Stated goal 1: Copy from the Sky-City essay the passage that begins at the words "Keywords: architecture, skyscraper, mile-high" and stops after "the Illinois Building.".
Stated goal 2: According to the Sky-City essay, why can a mile-high "giant" now be built? Answer in one to three sentences.

Source:
........

19.01.2019 in Analysis
The Sky-City


Current paper explores a prominent architectural design of Frank Lloyd Wright. The project, known as The Sky-City, intended to be the highest building in the world. It has never been realized because of the variety of factors, which are outlined in the essay. The paper focuses on technical, aesthetical, and functional characteristics of the skyscraper. It also depicts tendencies in architecture existing in the mid-twentieth century. The reader gets to know about such philosophy of Wright as organic architecture. A detailed description of interior and exterior peculiarities gives the reader a picture of how the mile-high tower would look like. The essay follows with presentation of similar projects of today. Through the deep analysis of these prospects and study of modern principles in architecture, this paper comes to a conclusion that nowadays it is possible to create such a ‘giant’. Nanotechnologies, computer science, and other innovations can assist in doing this. New views concerning urban design have also been explored in this paper.

Keywords: architecture, skyscraper, mile-high building, construction, Illinois

The Sky-City

1.Designing of the mile-high tower: prehistory

As it is known, the humanity cannot be satisfied with little achievements as people always need to develop and march ahead in all areas of their lives. This phenomenon is also seen in architectural principles, which evolve in terms of cultural progress of countries and nations. Construction of skyscrapers could be one of the examples showing how architectural demands have grown in the last two centuries. This paper is to explore an ambiguous project of Frank Lloyd Wright that was proposed in 1956 as the Illinois Sky-City, Mile High Illinois, or simply the Illinois Building. 

It is worth noting that Wright, as one of the most creative architects, is the author of 1,141 projects in architecture (Clark). His design structures are marked with simplicity and efficiency and, at the same time, they remain in harmony with the environment. In other words, the architect is the founder and supporter of the organic architecture philosophy. This approach to solving design issues involves respect for natural materials, fusion into the surroundings, and a real expression of the building’s function. Wright declared the idea that every construction had to grow naturally from the surrounding environment and provide emotional and practical comfort. Along with his organic views on architecture, Frank Lloyd Wright implemented principles inherent to the style of that period. Thus, he was one of the followers of the International Style, which implied combining minimalism with functionalism.

........

Listed entries:

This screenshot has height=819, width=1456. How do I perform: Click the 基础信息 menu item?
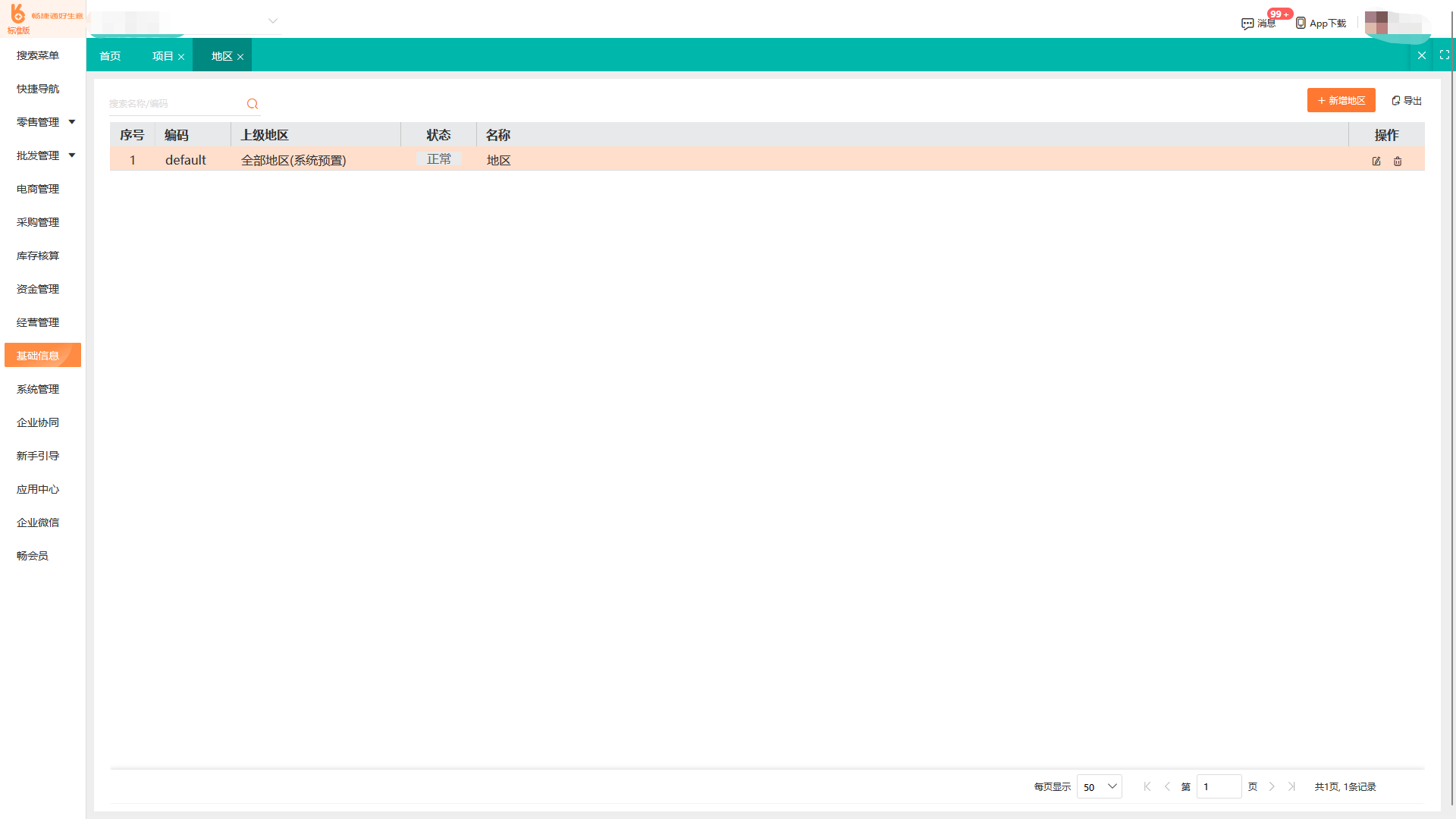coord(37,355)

........

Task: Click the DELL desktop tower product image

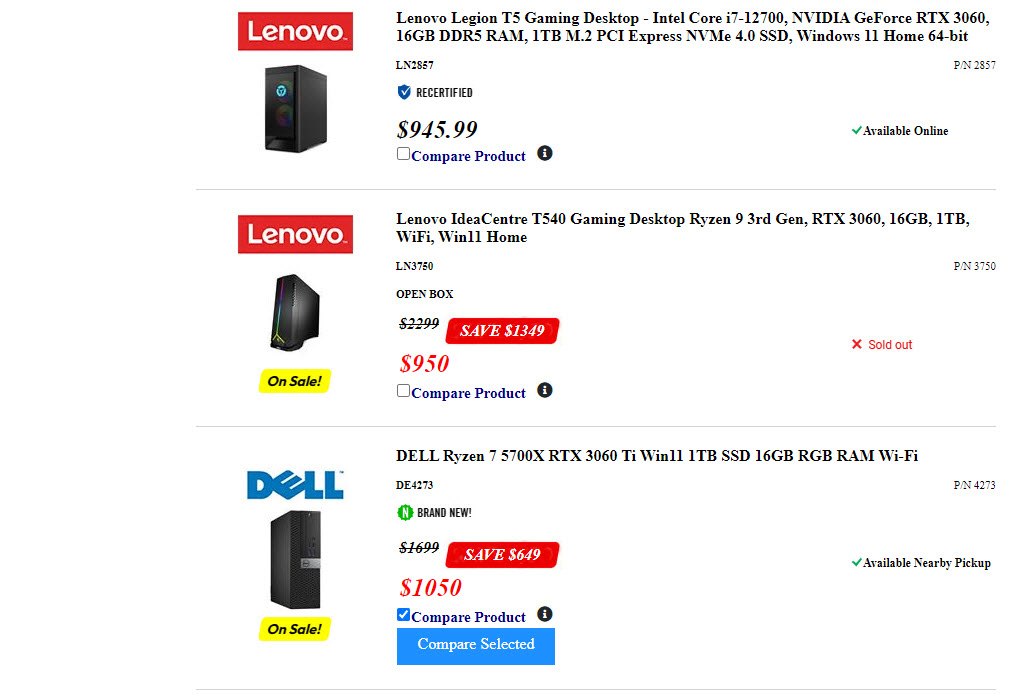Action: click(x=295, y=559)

........

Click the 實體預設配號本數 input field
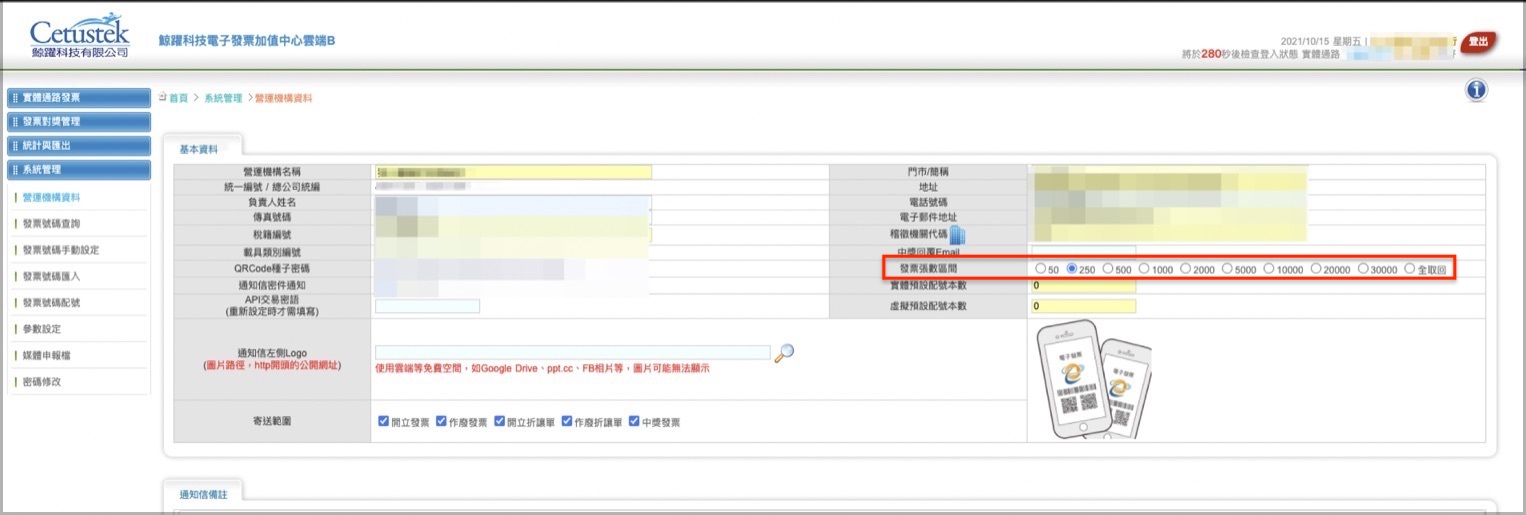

........

Correct output 1:
Keywords: architecture, skyscraper, mile-high building, construction, Illinois

The Sky-City

1.Designing of the mile-high tower: prehistory

As it is known, the humanity cannot be satisfied with little achievements as people always need to develop and march ahead in all areas of their lives. This phenomenon is also seen in architectural principles, which evolve in terms of cultural progress of countries and nations. Construction of skyscrapers could be one of the examples showing how architectural demands have grown in the last two centuries. This paper is to explore an ambiguous project of Frank Lloyd Wright that was proposed in 1956 as the Illinois Sky-City, Mile High Illinois, or simply the Illinois Building.

Correct output 2: The essay analyzes similar present-day projects and modern principles of architecture and concludes that such a building can be created today. It says that nanotechnologies, computer science, and other innovations can help make it possible.